Puns
What does Mickey's wife drive?
A Minnie-Van!
Your mama so old, her first Christmas was the first Christmas!
A guy was annoyed in a store. I walk up to him and said, "What's wrong, buddy? Don't worry, it's not like you're on an abandoned isle!"
What's the difference between 5 cocks and a joke? I can't take a joke.
What do you call a broken chicken?
A broken chicken.
A boy walks into some woods with a phone, and his friend comes by and asks, "What are you doing?"
He pauses, then says, "Trying some bird calls!"
Today is a gift. That’s why we call it the present.
Have you heard the gossip about the butter? Oh, I guess I better not spread it.
I wondered why the pitcher hadn’t pitched the ball yet.
Then it hit me.
The wedding was so emotional, even the cake was in tiers.
Hey, math:
I’m really tired of trying to find your X. Accept that she’s gone, and solve your own problems, dude!
How do inmates keep in touch?
They have cell phones.
In our history class we were on our China unit and learning a little about gunpowder.

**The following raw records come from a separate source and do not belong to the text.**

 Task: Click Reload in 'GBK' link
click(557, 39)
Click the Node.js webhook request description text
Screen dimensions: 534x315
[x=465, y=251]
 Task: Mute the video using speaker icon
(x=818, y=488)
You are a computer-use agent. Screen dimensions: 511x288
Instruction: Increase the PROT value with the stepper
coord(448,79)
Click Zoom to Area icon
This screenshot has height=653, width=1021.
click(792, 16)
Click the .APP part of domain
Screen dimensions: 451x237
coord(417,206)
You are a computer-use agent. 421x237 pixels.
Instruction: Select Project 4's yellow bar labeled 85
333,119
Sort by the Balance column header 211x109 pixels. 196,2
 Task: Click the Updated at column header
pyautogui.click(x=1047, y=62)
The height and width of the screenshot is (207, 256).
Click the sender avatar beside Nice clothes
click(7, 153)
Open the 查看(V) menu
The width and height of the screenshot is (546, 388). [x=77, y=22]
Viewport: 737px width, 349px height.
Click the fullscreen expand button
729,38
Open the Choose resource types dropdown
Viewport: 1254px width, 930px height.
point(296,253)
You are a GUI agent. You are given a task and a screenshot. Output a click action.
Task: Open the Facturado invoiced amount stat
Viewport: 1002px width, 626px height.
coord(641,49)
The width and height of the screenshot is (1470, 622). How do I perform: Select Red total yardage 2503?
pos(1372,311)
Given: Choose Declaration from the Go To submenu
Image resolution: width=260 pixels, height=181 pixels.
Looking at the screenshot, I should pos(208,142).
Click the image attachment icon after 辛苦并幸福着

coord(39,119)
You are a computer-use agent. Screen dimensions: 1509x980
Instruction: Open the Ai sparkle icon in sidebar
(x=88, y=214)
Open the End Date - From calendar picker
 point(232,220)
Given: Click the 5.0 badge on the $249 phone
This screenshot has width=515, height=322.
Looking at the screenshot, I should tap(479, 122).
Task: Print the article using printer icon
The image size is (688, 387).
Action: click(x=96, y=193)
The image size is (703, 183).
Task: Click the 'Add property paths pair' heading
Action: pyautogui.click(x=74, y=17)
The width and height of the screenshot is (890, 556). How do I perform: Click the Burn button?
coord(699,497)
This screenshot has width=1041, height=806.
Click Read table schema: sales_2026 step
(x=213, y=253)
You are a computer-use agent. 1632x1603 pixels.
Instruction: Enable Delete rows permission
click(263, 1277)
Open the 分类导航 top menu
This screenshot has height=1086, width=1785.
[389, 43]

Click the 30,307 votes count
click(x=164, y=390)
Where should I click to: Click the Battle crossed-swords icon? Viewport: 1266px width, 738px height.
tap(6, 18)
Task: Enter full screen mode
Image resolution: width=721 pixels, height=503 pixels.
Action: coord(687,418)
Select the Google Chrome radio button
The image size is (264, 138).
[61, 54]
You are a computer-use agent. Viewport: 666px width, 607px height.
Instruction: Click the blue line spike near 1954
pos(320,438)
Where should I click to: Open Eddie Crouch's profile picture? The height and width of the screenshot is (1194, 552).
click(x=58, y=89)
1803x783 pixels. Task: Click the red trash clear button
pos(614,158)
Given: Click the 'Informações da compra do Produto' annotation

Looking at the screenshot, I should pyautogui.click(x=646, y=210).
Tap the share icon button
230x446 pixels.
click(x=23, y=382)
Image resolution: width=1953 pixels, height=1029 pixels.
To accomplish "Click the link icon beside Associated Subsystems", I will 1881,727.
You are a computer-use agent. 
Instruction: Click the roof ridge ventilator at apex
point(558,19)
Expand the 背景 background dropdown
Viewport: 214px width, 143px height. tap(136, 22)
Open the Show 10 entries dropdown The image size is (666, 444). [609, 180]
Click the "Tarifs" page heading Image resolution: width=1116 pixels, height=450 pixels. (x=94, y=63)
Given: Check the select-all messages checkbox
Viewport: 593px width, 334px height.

And I said "WOAH THAT'S LIT!"
One day I had the munchies, so I ate a clock. It was very... time consuming.
My name is Gunter.
Gunter Gunter is dead.
Gunter Gunter stuffed my cat's head. ;D
If you ever get cold, just stand in a corner. There's usually 90 degrees.
Sup?
What do you call a bunch of llamas?
Alpaca llama.
Why do tables never need wheelchairs?
Because even without the ‘t’ they are still able.